EXERCISE TASK
Repeat every line of the listing below word for word, with no changes.

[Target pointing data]
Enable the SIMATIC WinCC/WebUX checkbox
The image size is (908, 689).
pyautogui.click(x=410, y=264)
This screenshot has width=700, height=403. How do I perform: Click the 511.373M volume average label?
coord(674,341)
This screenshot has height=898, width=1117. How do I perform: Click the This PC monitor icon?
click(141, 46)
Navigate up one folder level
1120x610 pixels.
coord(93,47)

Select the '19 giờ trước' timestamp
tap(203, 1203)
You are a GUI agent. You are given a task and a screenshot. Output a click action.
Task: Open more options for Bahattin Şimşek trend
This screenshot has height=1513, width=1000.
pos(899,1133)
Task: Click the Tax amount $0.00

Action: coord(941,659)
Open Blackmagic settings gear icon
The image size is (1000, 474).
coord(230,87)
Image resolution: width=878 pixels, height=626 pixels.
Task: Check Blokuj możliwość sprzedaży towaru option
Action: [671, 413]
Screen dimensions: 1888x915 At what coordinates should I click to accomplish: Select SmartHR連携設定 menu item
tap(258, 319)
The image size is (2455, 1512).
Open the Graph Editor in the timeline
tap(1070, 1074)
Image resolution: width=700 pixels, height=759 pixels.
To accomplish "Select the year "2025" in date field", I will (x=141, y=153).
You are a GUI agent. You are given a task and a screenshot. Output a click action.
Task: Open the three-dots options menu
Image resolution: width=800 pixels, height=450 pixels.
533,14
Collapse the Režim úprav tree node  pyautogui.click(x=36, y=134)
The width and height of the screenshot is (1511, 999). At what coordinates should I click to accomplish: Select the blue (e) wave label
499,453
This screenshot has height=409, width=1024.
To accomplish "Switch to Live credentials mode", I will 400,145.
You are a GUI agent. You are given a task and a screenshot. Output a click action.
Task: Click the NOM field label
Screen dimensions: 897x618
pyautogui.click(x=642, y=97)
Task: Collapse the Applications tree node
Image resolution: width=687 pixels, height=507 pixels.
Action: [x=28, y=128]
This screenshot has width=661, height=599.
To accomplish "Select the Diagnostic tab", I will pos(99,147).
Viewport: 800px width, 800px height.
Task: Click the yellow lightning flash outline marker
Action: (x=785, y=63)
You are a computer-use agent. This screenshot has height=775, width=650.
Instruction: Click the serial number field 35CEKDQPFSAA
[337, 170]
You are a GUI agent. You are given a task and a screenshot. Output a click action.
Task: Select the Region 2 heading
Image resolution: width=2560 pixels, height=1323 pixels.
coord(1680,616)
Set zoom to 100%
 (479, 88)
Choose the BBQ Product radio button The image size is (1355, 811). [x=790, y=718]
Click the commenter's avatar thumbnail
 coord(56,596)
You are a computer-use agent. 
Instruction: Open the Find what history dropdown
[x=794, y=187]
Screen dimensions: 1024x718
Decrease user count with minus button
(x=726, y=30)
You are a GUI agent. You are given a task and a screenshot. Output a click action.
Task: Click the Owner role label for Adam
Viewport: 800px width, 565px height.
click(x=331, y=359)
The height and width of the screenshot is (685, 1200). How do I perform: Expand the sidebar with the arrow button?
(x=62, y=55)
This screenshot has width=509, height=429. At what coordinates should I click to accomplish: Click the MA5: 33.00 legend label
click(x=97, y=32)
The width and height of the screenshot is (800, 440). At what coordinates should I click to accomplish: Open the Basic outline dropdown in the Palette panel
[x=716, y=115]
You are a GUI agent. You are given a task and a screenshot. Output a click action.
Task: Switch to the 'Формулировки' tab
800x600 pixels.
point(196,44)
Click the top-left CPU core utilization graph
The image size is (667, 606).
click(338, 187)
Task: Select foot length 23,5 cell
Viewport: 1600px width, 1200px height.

EXERCISE RESULT
Enable the SIMATIC WinCC/WebUX checkbox
The image size is (908, 689).
pyautogui.click(x=410, y=264)
This screenshot has width=700, height=403. How do I perform: Click the 511.373M volume average label?
coord(674,341)
This screenshot has height=898, width=1117. How do I perform: Click the This PC monitor icon?
click(141, 46)
Navigate up one folder level
1120x610 pixels.
coord(93,47)

Select the '19 giờ trước' timestamp
tap(203, 1203)
You are a GUI agent. You are given a task and a screenshot. Output a click action.
Task: Open more options for Bahattin Şimşek trend
This screenshot has height=1513, width=1000.
pos(899,1133)
Task: Click the Tax amount $0.00

Action: coord(941,659)
Open Blackmagic settings gear icon
The image size is (1000, 474).
coord(230,87)
Image resolution: width=878 pixels, height=626 pixels.
Task: Check Blokuj możliwość sprzedaży towaru option
Action: [671, 413]
Screen dimensions: 1888x915 At what coordinates should I click to accomplish: Select SmartHR連携設定 menu item
tap(258, 319)
The image size is (2455, 1512).
Open the Graph Editor in the timeline
tap(1070, 1074)
Image resolution: width=700 pixels, height=759 pixels.
To accomplish "Select the year "2025" in date field", I will (x=141, y=153).
You are a GUI agent. You are given a task and a screenshot. Output a click action.
Task: Open the three-dots options menu
Image resolution: width=800 pixels, height=450 pixels.
533,14
Collapse the Režim úprav tree node  pyautogui.click(x=36, y=134)
The width and height of the screenshot is (1511, 999). At what coordinates should I click to accomplish: Select the blue (e) wave label
499,453
This screenshot has height=409, width=1024.
To accomplish "Switch to Live credentials mode", I will 400,145.
You are a GUI agent. You are given a task and a screenshot. Output a click action.
Task: Click the NOM field label
Screen dimensions: 897x618
pyautogui.click(x=642, y=97)
Task: Collapse the Applications tree node
Image resolution: width=687 pixels, height=507 pixels.
Action: [x=28, y=128]
This screenshot has width=661, height=599.
To accomplish "Select the Diagnostic tab", I will pos(99,147).
Viewport: 800px width, 800px height.
Task: Click the yellow lightning flash outline marker
Action: (x=785, y=63)
You are a computer-use agent. This screenshot has height=775, width=650.
Instruction: Click the serial number field 35CEKDQPFSAA
[337, 170]
You are a GUI agent. You are given a task and a screenshot. Output a click action.
Task: Select the Region 2 heading
Image resolution: width=2560 pixels, height=1323 pixels.
coord(1680,616)
Set zoom to 100%
 (479, 88)
Choose the BBQ Product radio button The image size is (1355, 811). [x=790, y=718]
Click the commenter's avatar thumbnail
 coord(56,596)
You are a computer-use agent. 
Instruction: Open the Find what history dropdown
[x=794, y=187]
Screen dimensions: 1024x718
Decrease user count with minus button
(x=726, y=30)
You are a GUI agent. You are given a task and a screenshot. Output a click action.
Task: Click the Owner role label for Adam
Viewport: 800px width, 565px height.
click(x=331, y=359)
The height and width of the screenshot is (685, 1200). How do I perform: Expand the sidebar with the arrow button?
(x=62, y=55)
This screenshot has width=509, height=429. At what coordinates should I click to accomplish: Click the MA5: 33.00 legend label
click(x=97, y=32)
The width and height of the screenshot is (800, 440). At what coordinates should I click to accomplish: Open the Basic outline dropdown in the Palette panel
[x=716, y=115]
You are a GUI agent. You are given a task and a screenshot. Output a click action.
Task: Switch to the 'Формулировки' tab
800x600 pixels.
point(196,44)
Click the top-left CPU core utilization graph
The image size is (667, 606).
click(338, 187)
Task: Select foot length 23,5 cell
Viewport: 1600px width, 1200px height.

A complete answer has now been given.